[REQUIREMENTS] Tally how many lines of the listing below contain the word "banner". Reply with that number alone.

## start PROVIDED RECORDS

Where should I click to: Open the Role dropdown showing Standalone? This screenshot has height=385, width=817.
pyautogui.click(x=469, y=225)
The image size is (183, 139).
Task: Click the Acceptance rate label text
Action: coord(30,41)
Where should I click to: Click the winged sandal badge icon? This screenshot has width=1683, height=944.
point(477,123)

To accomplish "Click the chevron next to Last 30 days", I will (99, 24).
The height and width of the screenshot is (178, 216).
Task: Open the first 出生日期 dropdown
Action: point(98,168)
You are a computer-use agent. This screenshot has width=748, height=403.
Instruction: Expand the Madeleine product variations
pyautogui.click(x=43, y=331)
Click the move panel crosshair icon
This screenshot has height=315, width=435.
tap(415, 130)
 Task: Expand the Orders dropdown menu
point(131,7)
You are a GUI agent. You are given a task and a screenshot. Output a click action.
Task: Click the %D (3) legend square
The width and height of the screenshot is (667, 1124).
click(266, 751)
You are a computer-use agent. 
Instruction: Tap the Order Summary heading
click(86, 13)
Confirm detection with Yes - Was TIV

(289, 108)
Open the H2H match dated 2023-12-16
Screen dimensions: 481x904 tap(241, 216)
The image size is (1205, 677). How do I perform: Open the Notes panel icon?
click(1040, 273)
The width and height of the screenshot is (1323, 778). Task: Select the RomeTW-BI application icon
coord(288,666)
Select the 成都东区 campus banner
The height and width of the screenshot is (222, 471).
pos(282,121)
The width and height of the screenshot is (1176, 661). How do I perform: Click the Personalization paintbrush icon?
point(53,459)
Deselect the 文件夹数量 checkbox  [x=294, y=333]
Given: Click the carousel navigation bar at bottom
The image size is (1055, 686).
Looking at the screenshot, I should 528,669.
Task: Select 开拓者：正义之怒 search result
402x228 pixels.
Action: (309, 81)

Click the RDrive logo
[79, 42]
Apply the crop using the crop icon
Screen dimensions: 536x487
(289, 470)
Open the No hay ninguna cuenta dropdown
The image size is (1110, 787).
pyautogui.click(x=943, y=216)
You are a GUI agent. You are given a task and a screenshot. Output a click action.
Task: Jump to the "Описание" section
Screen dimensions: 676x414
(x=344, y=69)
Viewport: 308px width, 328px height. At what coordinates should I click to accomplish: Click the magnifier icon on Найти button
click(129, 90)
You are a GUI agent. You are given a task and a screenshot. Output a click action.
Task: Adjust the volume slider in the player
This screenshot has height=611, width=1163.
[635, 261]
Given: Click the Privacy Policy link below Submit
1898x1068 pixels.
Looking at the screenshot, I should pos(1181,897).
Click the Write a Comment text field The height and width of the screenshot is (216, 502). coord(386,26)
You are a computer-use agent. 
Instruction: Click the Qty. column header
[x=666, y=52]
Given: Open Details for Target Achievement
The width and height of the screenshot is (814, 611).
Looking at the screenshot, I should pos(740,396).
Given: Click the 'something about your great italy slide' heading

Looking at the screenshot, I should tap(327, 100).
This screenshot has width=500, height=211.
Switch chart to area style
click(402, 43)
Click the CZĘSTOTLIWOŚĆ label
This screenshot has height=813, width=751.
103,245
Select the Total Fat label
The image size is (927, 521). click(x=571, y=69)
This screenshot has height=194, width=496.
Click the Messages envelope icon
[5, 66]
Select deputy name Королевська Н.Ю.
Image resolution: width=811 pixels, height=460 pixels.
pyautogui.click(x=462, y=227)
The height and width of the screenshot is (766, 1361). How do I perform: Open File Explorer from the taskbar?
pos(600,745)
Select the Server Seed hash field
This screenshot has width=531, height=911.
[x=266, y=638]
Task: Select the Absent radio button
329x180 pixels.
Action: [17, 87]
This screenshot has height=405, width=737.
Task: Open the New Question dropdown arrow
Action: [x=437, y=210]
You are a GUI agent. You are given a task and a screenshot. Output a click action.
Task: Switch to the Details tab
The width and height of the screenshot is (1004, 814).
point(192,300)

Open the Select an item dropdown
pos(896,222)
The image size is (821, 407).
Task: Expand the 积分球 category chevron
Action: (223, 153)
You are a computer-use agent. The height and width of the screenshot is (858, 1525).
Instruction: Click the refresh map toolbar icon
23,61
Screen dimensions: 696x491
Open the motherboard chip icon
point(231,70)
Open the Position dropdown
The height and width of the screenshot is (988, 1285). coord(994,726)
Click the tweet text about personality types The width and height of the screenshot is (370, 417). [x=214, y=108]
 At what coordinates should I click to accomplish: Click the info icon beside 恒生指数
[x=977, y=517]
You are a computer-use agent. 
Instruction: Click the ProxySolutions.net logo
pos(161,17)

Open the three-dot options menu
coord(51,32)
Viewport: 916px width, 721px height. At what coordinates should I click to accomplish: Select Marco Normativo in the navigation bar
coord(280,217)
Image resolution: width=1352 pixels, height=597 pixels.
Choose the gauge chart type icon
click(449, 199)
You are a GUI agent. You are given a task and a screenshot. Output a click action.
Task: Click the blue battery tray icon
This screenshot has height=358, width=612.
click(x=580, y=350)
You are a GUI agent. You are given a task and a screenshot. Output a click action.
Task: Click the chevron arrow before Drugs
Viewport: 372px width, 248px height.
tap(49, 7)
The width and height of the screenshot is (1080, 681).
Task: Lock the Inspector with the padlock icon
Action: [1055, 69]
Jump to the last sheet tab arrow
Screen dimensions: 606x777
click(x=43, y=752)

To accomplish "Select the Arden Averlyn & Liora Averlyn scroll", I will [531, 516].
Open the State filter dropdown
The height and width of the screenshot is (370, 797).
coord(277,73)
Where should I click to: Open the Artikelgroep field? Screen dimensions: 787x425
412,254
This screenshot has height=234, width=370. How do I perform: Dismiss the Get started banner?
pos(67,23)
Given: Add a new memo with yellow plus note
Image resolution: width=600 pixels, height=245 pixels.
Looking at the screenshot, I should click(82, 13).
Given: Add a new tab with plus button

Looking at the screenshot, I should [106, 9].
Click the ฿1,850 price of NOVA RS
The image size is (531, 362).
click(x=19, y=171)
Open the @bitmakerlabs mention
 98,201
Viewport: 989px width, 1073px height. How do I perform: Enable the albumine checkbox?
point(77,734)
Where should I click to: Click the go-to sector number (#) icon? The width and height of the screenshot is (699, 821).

## end PROVIDED RECORDS

[ANSWER TO THIS EXERCISE] 2